__Given data__

________________________________________

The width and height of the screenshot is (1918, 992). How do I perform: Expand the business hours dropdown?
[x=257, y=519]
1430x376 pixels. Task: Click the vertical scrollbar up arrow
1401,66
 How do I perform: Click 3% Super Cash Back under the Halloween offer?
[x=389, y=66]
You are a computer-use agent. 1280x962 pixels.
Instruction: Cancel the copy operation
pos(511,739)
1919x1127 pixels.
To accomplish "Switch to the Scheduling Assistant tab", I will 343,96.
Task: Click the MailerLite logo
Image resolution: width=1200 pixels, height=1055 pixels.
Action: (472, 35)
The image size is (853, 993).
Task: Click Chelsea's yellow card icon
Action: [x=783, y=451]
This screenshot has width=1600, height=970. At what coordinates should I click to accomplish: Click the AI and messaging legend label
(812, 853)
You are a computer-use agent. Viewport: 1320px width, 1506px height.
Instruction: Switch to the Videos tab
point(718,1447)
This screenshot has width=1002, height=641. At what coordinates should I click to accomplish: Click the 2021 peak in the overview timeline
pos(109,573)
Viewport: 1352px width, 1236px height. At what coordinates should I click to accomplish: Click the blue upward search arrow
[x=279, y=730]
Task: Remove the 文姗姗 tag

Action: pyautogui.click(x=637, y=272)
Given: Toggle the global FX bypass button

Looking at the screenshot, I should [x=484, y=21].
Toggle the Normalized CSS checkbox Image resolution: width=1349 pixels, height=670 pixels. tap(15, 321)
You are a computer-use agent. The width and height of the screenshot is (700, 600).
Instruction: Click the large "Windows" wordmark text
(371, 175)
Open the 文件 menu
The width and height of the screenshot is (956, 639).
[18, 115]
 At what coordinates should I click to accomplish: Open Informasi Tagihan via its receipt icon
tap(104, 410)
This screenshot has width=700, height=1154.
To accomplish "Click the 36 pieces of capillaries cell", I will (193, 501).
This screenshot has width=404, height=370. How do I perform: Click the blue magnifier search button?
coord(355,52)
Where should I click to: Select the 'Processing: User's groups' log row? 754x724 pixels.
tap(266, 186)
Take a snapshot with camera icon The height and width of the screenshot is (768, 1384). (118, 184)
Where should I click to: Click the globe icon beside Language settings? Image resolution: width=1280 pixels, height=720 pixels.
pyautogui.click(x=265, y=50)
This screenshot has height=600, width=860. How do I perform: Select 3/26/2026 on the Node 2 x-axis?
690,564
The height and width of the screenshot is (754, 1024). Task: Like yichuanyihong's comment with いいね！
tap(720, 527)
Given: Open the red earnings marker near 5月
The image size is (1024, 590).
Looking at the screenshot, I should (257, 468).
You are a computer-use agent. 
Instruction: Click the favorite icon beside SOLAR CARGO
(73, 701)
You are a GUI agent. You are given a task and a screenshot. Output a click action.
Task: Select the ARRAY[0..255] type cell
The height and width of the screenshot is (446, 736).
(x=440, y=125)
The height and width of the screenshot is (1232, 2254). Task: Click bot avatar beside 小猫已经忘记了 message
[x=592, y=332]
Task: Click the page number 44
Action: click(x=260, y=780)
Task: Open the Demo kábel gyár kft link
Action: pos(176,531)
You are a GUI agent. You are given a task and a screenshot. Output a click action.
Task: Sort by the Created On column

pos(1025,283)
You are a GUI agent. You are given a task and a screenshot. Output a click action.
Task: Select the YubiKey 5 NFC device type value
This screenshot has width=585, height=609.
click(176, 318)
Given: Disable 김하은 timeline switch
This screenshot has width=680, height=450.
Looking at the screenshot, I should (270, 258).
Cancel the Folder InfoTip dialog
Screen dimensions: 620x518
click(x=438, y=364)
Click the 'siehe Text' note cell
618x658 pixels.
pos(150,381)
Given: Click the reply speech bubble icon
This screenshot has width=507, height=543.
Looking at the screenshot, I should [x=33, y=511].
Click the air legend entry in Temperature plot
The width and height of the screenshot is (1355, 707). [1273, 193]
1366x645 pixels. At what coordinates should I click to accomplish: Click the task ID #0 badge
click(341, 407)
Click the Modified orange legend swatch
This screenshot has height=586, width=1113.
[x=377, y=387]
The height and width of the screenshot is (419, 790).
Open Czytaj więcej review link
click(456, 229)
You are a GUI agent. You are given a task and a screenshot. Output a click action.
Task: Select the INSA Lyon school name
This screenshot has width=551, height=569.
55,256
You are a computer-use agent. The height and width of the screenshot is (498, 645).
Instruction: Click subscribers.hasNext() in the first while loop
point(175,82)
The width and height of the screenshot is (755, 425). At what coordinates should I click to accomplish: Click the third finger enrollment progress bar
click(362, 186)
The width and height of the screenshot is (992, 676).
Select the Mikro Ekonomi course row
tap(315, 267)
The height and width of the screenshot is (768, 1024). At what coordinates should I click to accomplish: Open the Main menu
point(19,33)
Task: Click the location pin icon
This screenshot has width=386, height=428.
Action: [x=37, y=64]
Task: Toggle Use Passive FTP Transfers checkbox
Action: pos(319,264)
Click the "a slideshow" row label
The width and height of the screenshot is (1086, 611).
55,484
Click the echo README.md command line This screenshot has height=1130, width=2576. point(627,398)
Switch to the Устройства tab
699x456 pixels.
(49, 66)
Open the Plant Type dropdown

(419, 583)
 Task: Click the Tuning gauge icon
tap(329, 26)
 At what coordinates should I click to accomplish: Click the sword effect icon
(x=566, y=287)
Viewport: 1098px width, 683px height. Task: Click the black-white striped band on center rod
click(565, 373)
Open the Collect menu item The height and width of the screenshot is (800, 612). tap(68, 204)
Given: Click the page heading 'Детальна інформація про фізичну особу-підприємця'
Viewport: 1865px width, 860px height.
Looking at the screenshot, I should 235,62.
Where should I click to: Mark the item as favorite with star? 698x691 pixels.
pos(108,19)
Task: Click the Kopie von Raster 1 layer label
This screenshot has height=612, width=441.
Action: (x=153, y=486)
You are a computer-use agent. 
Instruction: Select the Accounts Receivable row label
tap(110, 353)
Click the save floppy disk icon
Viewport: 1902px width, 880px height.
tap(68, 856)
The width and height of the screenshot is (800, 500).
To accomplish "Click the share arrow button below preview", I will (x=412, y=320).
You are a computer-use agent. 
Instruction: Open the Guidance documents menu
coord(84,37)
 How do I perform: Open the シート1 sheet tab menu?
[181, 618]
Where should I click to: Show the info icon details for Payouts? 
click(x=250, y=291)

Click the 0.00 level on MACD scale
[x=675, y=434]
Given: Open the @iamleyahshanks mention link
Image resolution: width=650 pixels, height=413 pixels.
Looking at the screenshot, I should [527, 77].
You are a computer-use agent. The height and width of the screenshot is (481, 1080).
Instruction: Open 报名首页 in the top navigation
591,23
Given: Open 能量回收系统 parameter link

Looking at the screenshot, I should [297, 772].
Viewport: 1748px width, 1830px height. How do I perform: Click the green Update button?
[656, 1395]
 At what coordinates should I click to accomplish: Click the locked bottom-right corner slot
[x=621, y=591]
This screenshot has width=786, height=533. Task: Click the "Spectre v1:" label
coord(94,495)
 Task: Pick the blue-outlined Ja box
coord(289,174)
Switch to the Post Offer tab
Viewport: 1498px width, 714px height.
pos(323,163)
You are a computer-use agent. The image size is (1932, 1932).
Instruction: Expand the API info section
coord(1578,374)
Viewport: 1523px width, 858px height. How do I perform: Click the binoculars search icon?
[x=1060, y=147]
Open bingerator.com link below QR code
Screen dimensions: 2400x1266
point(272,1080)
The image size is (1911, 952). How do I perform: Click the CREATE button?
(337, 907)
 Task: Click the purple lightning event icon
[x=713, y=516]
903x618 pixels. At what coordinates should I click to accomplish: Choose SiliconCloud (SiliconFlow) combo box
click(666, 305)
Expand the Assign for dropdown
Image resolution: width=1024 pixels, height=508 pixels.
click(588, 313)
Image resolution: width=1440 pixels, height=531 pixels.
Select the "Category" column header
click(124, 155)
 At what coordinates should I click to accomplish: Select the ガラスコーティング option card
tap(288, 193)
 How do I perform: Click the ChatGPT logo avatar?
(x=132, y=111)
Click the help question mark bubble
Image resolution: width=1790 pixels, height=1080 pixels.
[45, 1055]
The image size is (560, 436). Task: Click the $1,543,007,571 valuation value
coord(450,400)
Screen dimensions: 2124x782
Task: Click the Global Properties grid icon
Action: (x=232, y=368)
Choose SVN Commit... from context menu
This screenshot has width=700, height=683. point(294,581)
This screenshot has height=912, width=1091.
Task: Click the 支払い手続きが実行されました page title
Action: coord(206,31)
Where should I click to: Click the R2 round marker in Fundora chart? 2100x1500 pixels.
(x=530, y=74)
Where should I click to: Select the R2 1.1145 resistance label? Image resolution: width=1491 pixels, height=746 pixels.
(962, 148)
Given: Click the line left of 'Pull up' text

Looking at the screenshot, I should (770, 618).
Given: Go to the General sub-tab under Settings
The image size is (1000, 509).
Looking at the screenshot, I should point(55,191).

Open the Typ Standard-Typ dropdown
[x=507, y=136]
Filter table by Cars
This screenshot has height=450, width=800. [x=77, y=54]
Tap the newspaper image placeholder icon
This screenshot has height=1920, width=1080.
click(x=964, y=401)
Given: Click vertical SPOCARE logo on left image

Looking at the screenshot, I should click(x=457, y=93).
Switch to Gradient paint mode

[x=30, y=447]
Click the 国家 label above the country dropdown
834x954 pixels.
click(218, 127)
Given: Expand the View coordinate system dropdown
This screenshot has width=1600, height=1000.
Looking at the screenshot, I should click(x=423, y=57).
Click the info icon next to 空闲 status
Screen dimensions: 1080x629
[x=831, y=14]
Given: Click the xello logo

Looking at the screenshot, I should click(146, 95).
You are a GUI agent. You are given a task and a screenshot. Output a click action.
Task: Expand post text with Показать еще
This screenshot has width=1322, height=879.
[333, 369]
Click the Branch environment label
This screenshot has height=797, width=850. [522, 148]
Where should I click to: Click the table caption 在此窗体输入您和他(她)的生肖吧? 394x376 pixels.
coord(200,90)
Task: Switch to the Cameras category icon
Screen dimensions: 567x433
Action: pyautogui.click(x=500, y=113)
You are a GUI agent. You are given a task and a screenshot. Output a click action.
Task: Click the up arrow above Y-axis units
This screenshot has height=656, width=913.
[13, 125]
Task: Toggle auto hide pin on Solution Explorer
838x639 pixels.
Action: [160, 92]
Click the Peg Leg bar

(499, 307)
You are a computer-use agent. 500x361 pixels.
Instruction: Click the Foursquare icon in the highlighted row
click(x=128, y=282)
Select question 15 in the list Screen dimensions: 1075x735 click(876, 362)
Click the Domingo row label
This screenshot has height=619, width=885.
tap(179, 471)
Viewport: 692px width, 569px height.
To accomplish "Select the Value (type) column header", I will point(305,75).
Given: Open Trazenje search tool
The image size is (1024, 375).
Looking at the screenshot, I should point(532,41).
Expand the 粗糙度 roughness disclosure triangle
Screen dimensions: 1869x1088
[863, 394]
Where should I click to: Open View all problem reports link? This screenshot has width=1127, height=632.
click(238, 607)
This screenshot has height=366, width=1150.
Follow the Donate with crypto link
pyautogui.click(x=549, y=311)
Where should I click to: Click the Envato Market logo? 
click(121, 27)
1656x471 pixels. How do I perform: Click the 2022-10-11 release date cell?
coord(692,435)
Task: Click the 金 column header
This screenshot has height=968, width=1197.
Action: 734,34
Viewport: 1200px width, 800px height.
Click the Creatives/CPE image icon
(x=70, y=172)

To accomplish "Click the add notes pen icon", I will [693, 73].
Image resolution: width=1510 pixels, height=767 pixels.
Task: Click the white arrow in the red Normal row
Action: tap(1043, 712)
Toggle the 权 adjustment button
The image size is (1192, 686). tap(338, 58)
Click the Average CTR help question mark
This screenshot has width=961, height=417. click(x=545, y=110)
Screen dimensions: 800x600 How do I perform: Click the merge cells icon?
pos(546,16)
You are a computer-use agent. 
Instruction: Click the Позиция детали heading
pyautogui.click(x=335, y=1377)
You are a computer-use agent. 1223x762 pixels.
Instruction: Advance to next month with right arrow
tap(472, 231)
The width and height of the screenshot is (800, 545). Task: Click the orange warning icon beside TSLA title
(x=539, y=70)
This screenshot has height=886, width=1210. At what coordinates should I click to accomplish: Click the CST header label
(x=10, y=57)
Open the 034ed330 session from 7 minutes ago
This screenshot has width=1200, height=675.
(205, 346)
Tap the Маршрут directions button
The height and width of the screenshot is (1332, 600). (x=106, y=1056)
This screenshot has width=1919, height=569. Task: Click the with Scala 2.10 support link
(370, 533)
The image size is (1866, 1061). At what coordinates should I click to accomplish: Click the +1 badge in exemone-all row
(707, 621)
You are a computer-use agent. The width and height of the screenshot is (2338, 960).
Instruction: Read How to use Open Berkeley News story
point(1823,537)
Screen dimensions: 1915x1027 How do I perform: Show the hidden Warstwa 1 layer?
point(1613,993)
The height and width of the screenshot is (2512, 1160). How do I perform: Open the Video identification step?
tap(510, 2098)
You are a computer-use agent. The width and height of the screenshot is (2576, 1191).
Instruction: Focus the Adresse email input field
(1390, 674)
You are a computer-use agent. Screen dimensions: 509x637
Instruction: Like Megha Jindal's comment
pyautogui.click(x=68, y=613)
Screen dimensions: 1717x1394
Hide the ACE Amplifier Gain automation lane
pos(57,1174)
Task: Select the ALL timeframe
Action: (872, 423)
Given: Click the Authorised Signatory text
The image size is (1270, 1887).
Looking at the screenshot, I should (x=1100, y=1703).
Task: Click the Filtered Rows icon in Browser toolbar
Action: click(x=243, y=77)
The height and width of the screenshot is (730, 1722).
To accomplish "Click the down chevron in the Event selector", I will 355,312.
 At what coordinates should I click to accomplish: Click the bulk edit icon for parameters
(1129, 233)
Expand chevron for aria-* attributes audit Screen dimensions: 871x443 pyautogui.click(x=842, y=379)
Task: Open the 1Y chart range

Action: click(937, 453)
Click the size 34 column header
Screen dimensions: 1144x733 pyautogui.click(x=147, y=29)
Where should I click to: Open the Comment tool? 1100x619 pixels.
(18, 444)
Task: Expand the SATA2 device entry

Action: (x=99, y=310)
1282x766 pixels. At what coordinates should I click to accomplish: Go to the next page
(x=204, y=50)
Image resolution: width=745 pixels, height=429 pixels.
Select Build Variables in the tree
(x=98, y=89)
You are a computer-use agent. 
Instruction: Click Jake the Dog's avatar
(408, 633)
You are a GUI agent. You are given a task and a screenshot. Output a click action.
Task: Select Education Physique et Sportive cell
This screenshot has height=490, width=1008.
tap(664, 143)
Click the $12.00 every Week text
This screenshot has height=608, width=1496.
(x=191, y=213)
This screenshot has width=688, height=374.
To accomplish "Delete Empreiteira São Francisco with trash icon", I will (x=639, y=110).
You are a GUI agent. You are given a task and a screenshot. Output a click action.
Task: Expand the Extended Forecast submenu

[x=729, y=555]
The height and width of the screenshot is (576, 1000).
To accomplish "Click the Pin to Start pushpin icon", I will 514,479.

________________________________________

__Work item__
Beginning with the line containing "Where should I click to: Click the globe" in the material above, copy every line exactly until you have copied the line containing "Task: Select the ARRAY[0..255] type cell".

__Response for this exercise__
Where should I click to: Click the globe icon beside Language settings? Image resolution: width=1280 pixels, height=720 pixels.
pyautogui.click(x=265, y=50)
This screenshot has height=600, width=860. How do I perform: Select 3/26/2026 on the Node 2 x-axis?
690,564
The height and width of the screenshot is (754, 1024). Task: Like yichuanyihong's comment with いいね！
tap(720, 527)
Given: Open the red earnings marker near 5月
The image size is (1024, 590).
Looking at the screenshot, I should (257, 468).
You are a computer-use agent. 
Instruction: Click the favorite icon beside SOLAR CARGO
(73, 701)
You are a GUI agent. You are given a task and a screenshot. Output a click action.
Task: Select the ARRAY[0..255] type cell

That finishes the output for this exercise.